§ WORK ORDER: Your response should be the lines from the one containing "Click the speech" through the end of the material, copied exactly and with nothing added.

----

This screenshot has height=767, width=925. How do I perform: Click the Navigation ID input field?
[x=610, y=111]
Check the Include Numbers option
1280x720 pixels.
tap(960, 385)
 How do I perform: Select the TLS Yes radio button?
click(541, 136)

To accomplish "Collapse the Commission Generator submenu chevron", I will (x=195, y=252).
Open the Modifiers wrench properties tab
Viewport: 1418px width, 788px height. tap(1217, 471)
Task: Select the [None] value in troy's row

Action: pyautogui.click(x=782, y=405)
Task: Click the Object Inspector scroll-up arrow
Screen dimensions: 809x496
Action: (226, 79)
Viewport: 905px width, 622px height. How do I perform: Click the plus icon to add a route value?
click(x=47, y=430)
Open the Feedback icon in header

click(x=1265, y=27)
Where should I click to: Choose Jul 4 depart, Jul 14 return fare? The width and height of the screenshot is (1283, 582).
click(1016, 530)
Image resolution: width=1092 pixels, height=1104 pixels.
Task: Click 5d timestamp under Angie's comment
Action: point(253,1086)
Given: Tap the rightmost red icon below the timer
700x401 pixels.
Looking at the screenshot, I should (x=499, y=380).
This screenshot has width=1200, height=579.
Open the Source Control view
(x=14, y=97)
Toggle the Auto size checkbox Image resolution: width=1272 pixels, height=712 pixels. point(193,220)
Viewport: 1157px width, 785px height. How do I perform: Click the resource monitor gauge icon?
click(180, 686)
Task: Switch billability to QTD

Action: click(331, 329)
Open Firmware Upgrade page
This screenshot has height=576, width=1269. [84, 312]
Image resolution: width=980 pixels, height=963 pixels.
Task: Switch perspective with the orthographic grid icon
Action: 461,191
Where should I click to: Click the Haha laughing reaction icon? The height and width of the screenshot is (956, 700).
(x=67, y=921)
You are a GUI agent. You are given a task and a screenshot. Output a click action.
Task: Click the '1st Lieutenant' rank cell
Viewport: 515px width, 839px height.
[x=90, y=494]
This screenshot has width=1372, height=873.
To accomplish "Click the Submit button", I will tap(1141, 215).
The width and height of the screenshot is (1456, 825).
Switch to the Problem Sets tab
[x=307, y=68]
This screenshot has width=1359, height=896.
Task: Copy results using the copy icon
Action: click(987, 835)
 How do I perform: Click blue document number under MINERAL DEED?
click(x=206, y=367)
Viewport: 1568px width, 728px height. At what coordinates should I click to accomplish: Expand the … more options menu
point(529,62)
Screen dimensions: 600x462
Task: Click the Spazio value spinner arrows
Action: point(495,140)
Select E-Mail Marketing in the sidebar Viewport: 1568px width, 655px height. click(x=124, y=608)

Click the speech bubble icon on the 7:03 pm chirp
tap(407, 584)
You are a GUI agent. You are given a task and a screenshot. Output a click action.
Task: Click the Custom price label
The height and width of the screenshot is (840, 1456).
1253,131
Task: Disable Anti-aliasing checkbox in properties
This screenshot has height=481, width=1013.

----

§ WRITTEN SOLUTION:
Click the speech bubble icon on the 7:03 pm chirp
tap(407, 584)
You are a GUI agent. You are given a task and a screenshot. Output a click action.
Task: Click the Custom price label
The height and width of the screenshot is (840, 1456).
1253,131
Task: Disable Anti-aliasing checkbox in properties
This screenshot has height=481, width=1013.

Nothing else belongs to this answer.